Tense silence hung over the boutique like a heavy blanket. It was so quiet, in fact, that they could easily hear a pin drop. So naturally the terrifying moment was thankfully shattered at the crash of a hundred pins dropping all at once.

“Uh, sorry big sis!” Sweetie Belle’s voice trilled from upstairs. “Can you help me out, please? I’m kinda stuck under these pincushions and things!”

Much to Rainbow’s relief, Rarity broke eye contact and looked in the direction of the ceiling. “Coming, Sweetie Belle! Be careful not to poke yourself before I get there! And you,” she added to Rainbow, “had better stay here until you explain yourself.”

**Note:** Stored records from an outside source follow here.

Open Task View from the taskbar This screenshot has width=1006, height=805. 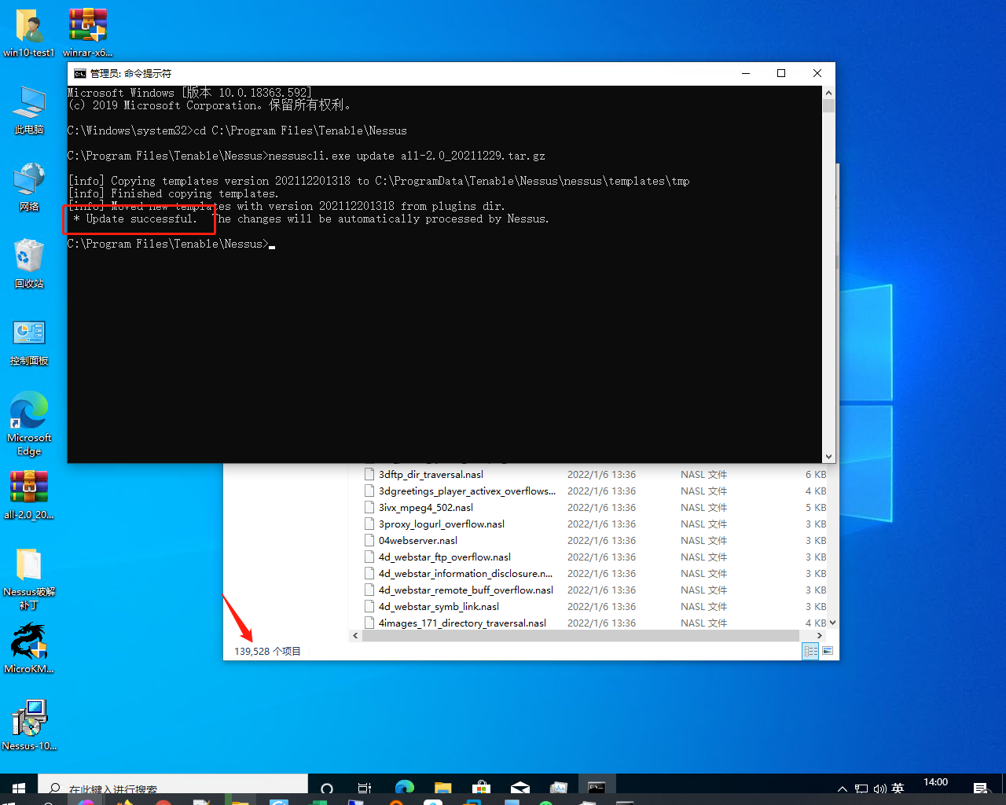(363, 788)
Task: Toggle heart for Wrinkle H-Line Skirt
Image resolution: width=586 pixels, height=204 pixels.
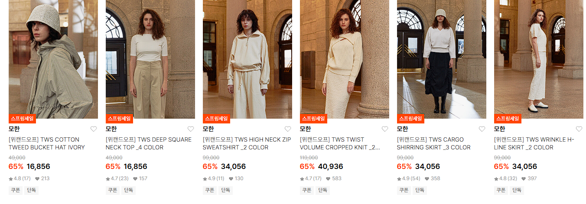Action: [x=579, y=129]
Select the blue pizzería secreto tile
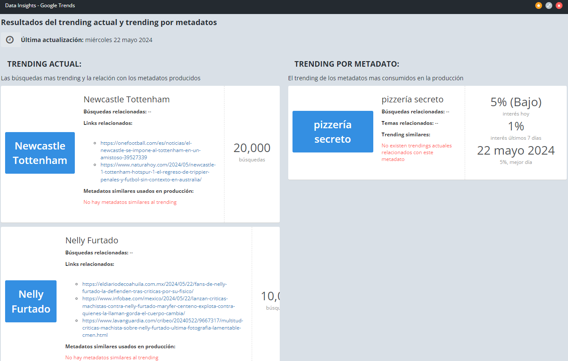Screen dimensions: 568x361 pos(332,132)
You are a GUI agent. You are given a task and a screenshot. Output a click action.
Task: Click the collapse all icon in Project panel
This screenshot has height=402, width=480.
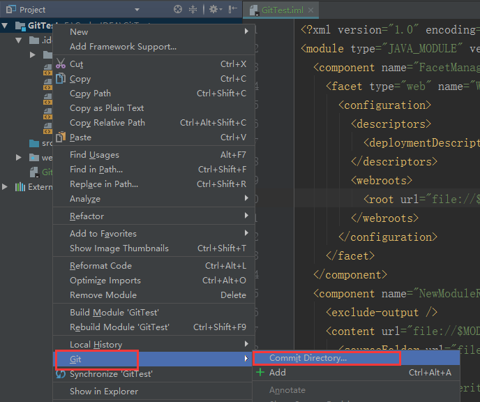pyautogui.click(x=193, y=10)
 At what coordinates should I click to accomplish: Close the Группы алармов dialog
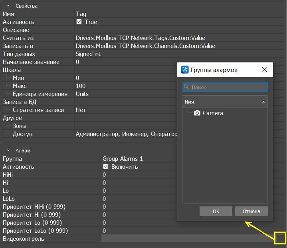coord(265,70)
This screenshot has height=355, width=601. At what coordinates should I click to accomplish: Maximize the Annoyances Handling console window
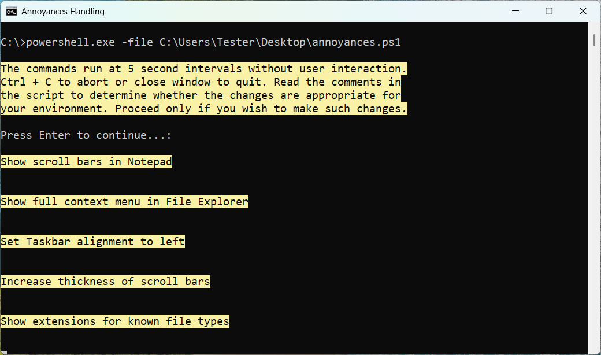coord(549,11)
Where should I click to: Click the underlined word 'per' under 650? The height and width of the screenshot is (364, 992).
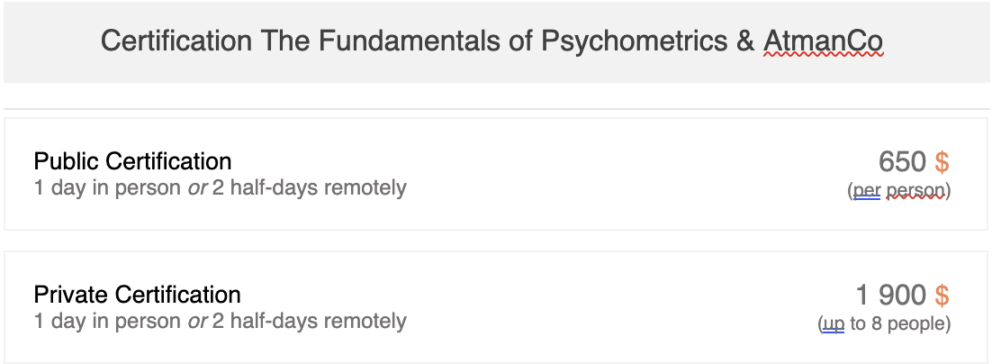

And with that she trotted haughtily up the stairs, with her elegant, violet and beautifully curled … her perfectly normal tail swishing back and forth before vanishing out of sight.

The pegasus stood up awkwardly, wincing at the bandages that were digging into her skin. “Nice going, Rainbow,” she snapped. “What the hay did you even do that for? Now you’ll never get that prissy giggling thing out of you.”

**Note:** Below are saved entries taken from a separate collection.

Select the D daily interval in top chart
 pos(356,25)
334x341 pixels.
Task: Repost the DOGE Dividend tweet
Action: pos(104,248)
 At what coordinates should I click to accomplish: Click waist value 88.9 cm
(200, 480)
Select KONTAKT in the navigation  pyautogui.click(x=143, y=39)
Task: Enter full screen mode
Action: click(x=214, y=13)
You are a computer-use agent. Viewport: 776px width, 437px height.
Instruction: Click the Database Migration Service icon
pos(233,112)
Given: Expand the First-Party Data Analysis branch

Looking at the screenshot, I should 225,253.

She reached the threshold to the workroom, frowning into the darkness. What was up with this, anyway? Her curiosity got the best of her, and she pawed at the walls nearby for several seconds before catching the light switch.

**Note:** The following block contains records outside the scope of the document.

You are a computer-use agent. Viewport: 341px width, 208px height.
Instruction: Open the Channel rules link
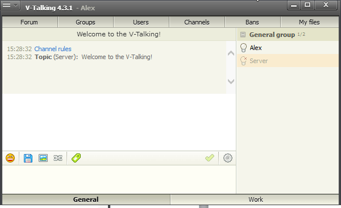(53, 49)
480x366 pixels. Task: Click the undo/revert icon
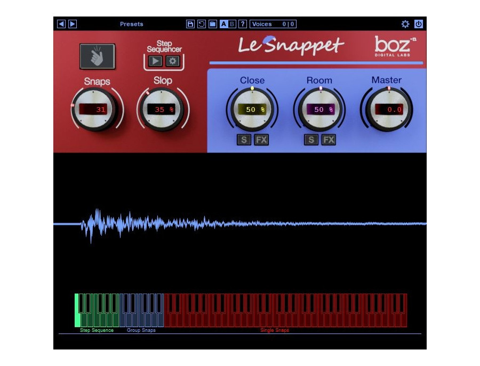202,24
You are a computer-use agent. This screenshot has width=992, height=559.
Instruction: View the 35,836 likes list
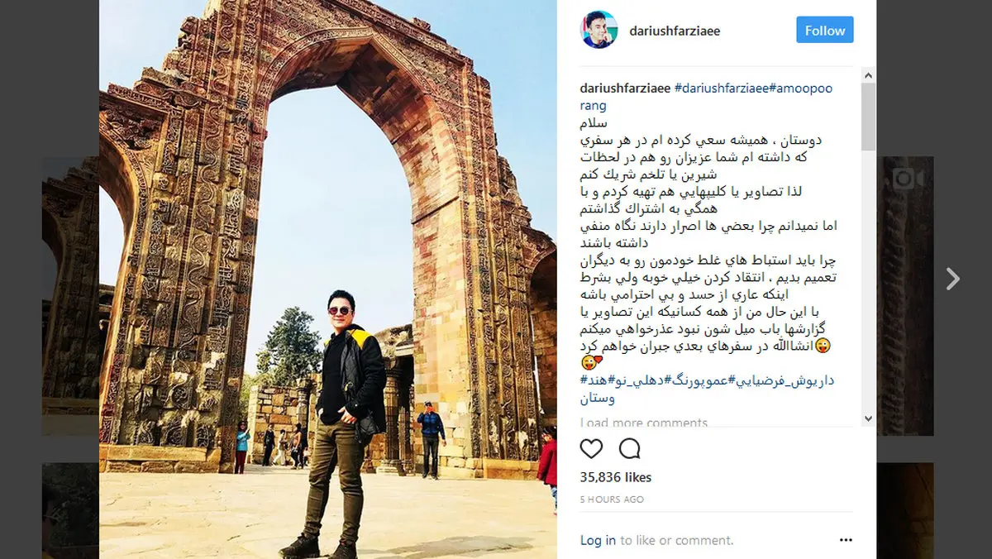[616, 477]
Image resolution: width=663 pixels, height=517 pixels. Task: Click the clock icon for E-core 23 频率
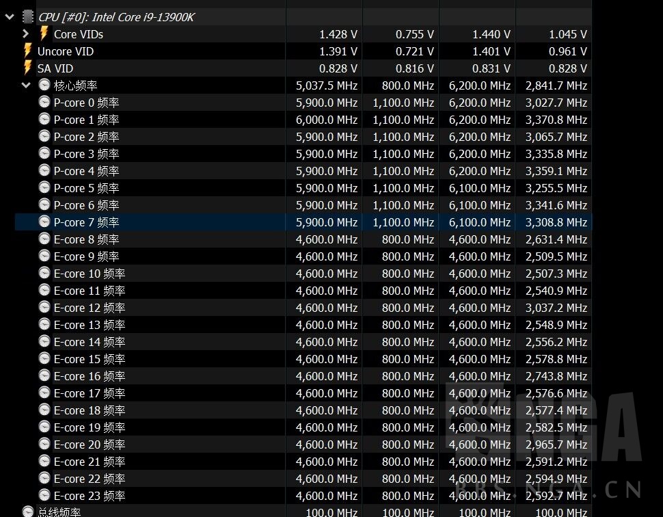(44, 496)
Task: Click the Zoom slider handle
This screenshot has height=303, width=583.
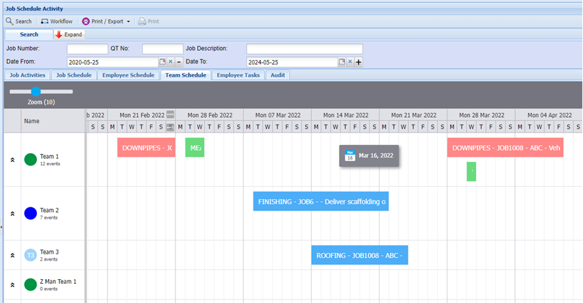Action: pyautogui.click(x=36, y=91)
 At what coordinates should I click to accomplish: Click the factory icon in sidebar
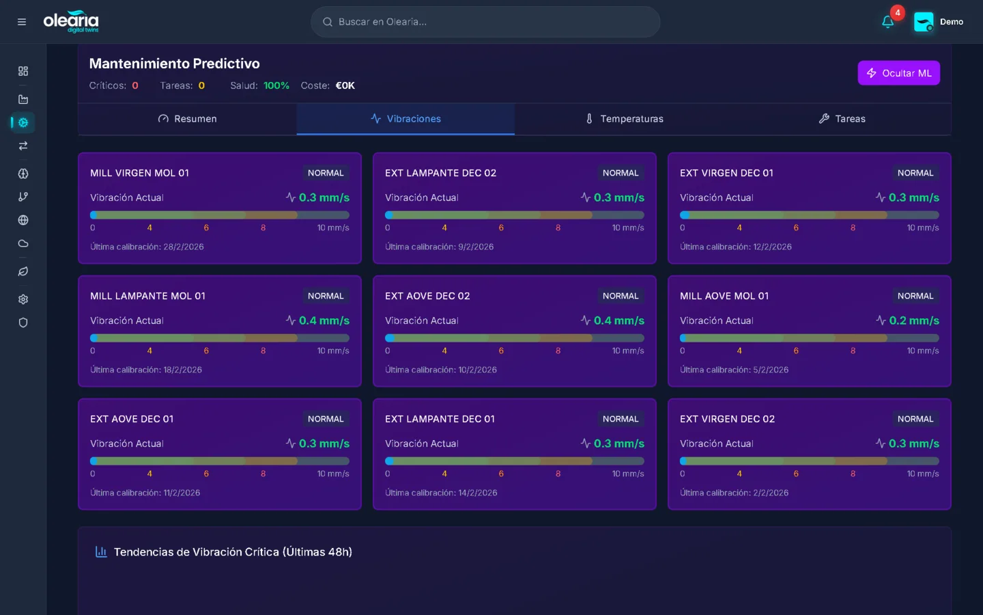pos(23,99)
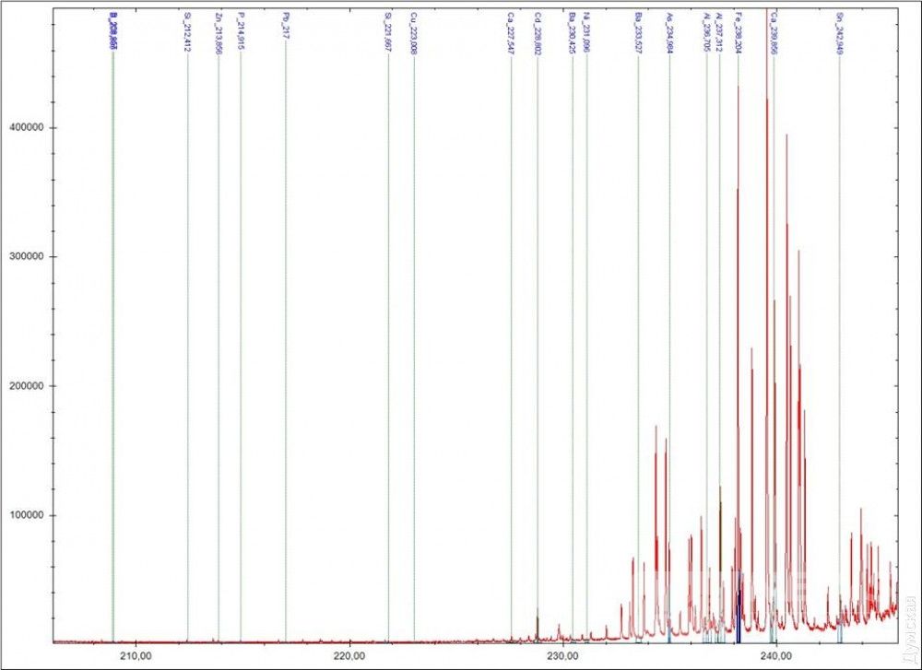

Something sparkled suddenly on a table at the far side of the room, shining as bright and radiant as the sun. Grunting as the stinging light struck her temporarily blind, she flipped the switch again and cast the thing back into mercifully cool darkness. Bizarre afterimages swam in her vision, and she rubbed her eyes in a futile attempt to clear them. Why was that weird thing familiar?

“That’s the Downspiral Diamond,” Rarity’s voice explained behind her. “It’s still quite sensitive to light. I probably should have warned you.”

“Augh … it’s fine,” Rainbow lied, looking around and squinting at the white Rarity-blob.

“It will be,” the unicorn agreed. “I made a similar mistake only a hour ago, you know.” There was a light scraping sound of a hoof against a tile floor. “So. Explanation?”

Rainbow bit her lip. There had to be something she could say that would both pacify Rarity and keep her own pride intact. If only she could figure it out …

“It came out wrong,” she finally said. “What I meant was, I’m surprised. Usually you just whip stuff up and bam! Clothes. Sorry for the misunderstanding.”

“Hm.” Rarity didn’t sound entirely convinced.

Horsefeathers. How was she supposed to make Rarity teach her about fashion now?

The words slipped out of her mouth before she’d fully thought of them. “The Great Dragon Migration is in sixteen days. I’ll bet that by then I can make something out of that thing so awesome that you couldn’t even imagine it.”

Another moment of silence. She imagined that Rarity was raising an eyebrow at this point.

“Is that a challenge?” the unicorn finally asked. She sounded thoughtful, as if it were actually a good idea.

“Yeah,” Rainbow said. “But I have to know how to do it. Otherwise it would just be a big pile of cloth and stuff, you know, like a mess.”

“I … I don’t know.” There was a brief motion, which might have been a hoof raised to rub a chin. “This is a very sudden bet, even for you.”

“Well …”

“But you know? I don’t even care.” Rarity’s tone suddenly grew gleeful, and the white pony-blob began bouncing up and down in place excitedly. “Ooh, Rainbow Dash, I’m going to teach you how to make clothes! We’re going to do lace and sewing and embroidery and crocheting and knitting and color schemes and weaving and stitching and trims and I think you’ll especially love dyeing—”

“I'm sorry, what?”

“Colors, Rainbow. But this is going to be so much fun, don’t you think? And with you of all ponies. Why, I might make a refined yet spirited mare out of you when all is said and done!”

Rainbow nodded mutely, half wondering if Pinkie had dunked herself in flour again and sneaked into the boutique.

“Oh, but we do need stakes for this to be a proper bet, don’t we? Not that it matters with you ultimately learning the finer arts; that’s easily the best part of this entire deal. Still … if I win, and you fail to impress me relative to your current skills, you must join me on an especially lengthy spa appointment.”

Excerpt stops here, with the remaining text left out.